(Problem description)
Every line from the beginning of the data through the line containing "This screenshot has height=687, width=1040." should be reproduced exactly, and no further lines should be output.

(Dataset extract)
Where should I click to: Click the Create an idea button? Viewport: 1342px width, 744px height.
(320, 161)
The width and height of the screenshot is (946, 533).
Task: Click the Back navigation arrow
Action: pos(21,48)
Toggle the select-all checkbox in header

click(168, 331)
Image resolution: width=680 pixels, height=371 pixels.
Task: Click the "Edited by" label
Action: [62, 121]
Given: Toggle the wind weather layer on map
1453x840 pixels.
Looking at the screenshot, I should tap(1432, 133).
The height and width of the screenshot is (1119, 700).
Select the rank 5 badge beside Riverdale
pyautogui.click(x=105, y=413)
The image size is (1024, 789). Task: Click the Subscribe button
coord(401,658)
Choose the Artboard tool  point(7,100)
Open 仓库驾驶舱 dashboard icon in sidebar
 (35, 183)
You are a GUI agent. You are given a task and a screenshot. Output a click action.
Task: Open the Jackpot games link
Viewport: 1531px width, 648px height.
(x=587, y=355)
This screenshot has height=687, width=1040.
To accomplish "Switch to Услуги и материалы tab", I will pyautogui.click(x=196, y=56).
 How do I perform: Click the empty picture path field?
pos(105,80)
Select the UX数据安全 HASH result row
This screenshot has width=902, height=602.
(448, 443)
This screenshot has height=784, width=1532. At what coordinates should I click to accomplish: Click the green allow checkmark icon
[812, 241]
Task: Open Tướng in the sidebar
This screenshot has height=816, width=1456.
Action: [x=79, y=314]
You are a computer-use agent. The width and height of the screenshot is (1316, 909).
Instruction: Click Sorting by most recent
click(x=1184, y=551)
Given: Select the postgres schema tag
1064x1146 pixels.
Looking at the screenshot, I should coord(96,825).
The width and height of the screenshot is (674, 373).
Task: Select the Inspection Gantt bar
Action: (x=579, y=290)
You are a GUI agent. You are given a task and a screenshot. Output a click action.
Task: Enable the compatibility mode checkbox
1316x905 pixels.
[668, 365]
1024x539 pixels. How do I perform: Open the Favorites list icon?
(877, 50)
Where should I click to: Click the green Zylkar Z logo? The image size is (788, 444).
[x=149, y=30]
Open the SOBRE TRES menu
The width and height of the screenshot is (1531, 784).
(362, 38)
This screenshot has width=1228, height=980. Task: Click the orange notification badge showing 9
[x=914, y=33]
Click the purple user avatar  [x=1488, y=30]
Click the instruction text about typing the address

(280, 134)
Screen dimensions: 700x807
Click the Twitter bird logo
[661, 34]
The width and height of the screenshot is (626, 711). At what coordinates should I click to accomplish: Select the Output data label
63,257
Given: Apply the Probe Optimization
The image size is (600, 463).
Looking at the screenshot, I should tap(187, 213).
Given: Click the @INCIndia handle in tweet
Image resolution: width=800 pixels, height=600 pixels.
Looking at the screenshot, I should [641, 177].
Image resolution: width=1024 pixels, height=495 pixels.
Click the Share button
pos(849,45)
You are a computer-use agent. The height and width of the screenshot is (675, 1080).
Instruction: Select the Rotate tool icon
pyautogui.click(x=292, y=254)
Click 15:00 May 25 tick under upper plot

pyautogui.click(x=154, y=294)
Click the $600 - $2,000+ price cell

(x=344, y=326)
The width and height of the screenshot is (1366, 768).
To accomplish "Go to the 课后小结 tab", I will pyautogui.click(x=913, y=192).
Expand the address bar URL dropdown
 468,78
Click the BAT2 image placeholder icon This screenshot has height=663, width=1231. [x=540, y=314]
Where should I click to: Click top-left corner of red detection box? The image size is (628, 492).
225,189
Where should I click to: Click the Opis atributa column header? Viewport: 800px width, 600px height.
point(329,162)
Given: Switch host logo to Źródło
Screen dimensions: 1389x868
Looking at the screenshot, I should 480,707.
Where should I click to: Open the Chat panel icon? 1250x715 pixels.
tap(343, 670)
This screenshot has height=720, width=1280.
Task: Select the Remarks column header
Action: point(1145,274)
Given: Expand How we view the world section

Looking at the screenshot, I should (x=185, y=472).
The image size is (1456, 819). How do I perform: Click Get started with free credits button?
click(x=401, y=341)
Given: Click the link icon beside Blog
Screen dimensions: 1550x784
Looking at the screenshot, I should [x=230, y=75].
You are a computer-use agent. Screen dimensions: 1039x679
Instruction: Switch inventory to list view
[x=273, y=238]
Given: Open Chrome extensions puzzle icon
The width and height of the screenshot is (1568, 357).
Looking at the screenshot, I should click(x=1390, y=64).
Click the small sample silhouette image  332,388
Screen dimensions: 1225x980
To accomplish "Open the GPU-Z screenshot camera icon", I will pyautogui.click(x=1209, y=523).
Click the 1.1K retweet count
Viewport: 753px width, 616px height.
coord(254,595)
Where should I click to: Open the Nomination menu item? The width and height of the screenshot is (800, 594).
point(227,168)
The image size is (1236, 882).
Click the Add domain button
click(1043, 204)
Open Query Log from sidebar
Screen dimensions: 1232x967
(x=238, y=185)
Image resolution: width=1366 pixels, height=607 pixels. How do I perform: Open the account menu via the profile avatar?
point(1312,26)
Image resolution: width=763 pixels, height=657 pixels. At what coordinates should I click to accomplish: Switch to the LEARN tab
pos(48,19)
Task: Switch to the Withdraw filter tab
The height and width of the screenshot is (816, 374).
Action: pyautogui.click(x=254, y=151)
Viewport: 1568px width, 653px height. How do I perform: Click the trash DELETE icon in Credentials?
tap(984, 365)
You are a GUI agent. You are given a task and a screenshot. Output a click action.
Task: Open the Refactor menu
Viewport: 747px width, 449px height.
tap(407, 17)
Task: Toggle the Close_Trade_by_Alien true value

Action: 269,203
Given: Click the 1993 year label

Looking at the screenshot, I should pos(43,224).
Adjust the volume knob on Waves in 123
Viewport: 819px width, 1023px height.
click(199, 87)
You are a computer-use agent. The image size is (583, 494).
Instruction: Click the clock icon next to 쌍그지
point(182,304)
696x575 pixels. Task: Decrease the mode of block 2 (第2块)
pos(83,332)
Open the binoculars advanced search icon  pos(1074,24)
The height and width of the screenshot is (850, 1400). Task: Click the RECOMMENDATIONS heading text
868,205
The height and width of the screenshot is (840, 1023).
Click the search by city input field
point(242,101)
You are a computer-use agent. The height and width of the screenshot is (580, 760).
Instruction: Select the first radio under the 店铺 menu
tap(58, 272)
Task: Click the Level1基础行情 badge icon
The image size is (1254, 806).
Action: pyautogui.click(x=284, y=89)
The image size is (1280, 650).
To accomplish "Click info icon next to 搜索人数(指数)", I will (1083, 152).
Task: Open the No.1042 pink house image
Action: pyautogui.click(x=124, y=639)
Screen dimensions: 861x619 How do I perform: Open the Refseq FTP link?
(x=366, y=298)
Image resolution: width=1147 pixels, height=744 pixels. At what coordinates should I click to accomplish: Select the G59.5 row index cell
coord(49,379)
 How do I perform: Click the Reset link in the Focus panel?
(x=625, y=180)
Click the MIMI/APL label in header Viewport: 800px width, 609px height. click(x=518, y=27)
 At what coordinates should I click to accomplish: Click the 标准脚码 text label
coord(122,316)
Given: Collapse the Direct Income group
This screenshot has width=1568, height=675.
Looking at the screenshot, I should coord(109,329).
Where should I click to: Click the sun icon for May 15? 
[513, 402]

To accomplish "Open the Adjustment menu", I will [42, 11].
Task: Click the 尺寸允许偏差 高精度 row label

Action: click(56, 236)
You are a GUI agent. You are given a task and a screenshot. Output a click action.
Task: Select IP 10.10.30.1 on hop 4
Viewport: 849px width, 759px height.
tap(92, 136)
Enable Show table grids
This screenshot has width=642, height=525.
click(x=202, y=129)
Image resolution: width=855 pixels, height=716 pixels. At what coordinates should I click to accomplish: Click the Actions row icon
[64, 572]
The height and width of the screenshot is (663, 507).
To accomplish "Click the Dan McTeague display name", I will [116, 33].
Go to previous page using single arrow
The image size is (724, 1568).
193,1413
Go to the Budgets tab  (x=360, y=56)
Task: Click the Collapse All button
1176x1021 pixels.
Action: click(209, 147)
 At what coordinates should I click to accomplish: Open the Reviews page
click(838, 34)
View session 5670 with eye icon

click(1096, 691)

(Your solution)
Where should I click to: Click the Create an idea button? Viewport: 1342px width, 744px height.
(320, 161)
The width and height of the screenshot is (946, 533).
Task: Click the Back navigation arrow
Action: pos(21,48)
Toggle the select-all checkbox in header

click(168, 331)
Image resolution: width=680 pixels, height=371 pixels.
Task: Click the "Edited by" label
Action: [62, 121]
Given: Toggle the wind weather layer on map
1453x840 pixels.
Looking at the screenshot, I should tap(1432, 133).
The height and width of the screenshot is (1119, 700).
Select the rank 5 badge beside Riverdale
pyautogui.click(x=105, y=413)
The image size is (1024, 789). Task: Click the Subscribe button
coord(401,658)
Choose the Artboard tool  point(7,100)
Open 仓库驾驶舱 dashboard icon in sidebar
 (35, 183)
You are a GUI agent. You are given a task and a screenshot. Output a click action.
Task: Open the Jackpot games link
Viewport: 1531px width, 648px height.
(x=587, y=355)
This screenshot has height=687, width=1040.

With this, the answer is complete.